═══ DATA ═══

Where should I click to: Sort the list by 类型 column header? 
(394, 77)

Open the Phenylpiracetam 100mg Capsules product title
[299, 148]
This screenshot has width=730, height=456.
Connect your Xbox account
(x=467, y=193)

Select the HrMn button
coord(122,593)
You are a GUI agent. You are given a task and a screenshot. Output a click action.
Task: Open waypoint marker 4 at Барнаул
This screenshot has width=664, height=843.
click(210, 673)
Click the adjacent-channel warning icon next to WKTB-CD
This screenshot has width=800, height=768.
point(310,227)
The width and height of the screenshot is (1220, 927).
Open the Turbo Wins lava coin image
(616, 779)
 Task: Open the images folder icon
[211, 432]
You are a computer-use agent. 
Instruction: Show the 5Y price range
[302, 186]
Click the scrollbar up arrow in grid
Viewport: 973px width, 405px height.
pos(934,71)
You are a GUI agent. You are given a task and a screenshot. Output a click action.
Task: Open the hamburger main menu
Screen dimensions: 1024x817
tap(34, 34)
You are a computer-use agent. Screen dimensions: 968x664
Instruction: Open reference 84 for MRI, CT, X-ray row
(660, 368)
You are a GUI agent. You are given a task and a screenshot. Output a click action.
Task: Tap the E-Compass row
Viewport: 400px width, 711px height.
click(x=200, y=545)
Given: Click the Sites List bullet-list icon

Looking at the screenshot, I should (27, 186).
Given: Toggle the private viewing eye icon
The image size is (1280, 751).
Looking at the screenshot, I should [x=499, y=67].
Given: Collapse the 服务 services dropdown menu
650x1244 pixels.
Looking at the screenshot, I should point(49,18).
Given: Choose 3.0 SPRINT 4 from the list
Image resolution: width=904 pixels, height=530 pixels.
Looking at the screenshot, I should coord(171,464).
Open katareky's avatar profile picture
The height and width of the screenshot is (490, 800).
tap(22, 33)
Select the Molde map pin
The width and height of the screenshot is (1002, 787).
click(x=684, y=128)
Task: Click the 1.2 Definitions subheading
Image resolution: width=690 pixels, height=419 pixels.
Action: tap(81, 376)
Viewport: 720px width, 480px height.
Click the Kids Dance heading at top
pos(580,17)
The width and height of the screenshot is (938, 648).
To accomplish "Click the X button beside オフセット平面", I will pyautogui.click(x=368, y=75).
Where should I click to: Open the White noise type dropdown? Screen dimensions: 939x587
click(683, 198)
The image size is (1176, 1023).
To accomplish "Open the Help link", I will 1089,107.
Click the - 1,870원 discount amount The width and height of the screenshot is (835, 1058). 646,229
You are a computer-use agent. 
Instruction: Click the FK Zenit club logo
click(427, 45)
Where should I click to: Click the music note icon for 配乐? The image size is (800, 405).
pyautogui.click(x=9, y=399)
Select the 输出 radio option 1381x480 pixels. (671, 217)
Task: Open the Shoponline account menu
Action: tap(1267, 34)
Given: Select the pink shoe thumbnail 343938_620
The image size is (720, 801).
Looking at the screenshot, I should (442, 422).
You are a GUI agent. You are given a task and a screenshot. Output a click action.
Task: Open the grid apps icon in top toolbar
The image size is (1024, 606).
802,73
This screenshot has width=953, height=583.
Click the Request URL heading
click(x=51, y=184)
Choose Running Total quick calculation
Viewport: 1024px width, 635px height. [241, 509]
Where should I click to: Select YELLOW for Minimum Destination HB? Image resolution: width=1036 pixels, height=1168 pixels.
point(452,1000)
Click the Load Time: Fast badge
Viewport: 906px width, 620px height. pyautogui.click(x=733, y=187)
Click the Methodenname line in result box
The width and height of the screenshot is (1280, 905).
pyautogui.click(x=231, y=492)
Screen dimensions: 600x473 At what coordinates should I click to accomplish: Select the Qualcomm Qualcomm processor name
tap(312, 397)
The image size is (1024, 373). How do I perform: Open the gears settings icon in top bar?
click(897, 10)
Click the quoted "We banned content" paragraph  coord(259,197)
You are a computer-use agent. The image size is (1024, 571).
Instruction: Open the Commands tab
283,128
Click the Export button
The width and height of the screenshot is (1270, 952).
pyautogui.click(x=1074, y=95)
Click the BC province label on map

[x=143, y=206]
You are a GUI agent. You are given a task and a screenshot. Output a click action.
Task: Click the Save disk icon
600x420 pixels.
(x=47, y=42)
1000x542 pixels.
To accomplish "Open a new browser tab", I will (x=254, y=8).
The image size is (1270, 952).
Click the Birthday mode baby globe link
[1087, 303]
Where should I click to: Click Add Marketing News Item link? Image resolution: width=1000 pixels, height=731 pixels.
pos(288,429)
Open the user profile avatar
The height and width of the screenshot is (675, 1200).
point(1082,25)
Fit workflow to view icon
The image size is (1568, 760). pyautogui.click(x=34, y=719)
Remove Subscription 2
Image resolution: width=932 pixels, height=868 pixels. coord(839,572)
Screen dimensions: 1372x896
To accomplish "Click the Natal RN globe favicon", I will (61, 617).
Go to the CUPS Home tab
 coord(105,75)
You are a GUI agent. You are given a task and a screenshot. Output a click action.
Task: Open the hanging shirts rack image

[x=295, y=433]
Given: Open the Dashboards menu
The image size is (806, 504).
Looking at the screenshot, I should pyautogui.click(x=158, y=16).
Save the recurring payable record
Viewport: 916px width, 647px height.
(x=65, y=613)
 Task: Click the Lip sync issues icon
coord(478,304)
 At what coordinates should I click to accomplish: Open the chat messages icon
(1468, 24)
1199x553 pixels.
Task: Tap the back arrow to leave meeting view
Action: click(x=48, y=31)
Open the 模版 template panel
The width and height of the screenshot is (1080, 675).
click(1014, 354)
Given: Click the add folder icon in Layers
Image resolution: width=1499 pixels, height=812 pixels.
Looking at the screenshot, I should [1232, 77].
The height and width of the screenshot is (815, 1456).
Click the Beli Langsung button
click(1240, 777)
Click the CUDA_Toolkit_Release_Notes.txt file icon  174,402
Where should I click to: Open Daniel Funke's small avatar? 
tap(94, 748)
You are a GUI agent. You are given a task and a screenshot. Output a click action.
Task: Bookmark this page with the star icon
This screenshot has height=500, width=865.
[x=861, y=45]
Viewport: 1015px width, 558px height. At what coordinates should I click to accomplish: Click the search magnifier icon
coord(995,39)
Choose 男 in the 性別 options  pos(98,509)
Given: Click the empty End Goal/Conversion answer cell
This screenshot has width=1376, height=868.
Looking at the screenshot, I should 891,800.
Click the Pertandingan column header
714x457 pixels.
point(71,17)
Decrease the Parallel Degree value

═══

WORK TO BE COMPLETED
Among the records above, extract exactly the lines from the line with "Instruction: Show the 5Y price range" to the line with "Viewport: 720px width, 480px height.", both lines included, and leave out the rest.

REPLY
Instruction: Show the 5Y price range
[302, 186]
Click the scrollbar up arrow in grid
Viewport: 973px width, 405px height.
pos(934,71)
You are a GUI agent. You are given a task and a screenshot. Output a click action.
Task: Open the hamburger main menu
Screen dimensions: 1024x817
tap(34, 34)
You are a computer-use agent. Screen dimensions: 968x664
Instruction: Open reference 84 for MRI, CT, X-ray row
(660, 368)
You are a GUI agent. You are given a task and a screenshot. Output a click action.
Task: Tap the E-Compass row
Viewport: 400px width, 711px height.
click(x=200, y=545)
Given: Click the Sites List bullet-list icon

Looking at the screenshot, I should (27, 186).
Given: Toggle the private viewing eye icon
The image size is (1280, 751).
Looking at the screenshot, I should [x=499, y=67].
Given: Collapse the 服务 services dropdown menu
650x1244 pixels.
Looking at the screenshot, I should point(49,18).
Given: Choose 3.0 SPRINT 4 from the list
Image resolution: width=904 pixels, height=530 pixels.
Looking at the screenshot, I should coord(171,464).
Open katareky's avatar profile picture
The height and width of the screenshot is (490, 800).
tap(22, 33)
Select the Molde map pin
The width and height of the screenshot is (1002, 787).
click(x=684, y=128)
Task: Click the 1.2 Definitions subheading
Image resolution: width=690 pixels, height=419 pixels.
Action: tap(81, 376)
Viewport: 720px width, 480px height.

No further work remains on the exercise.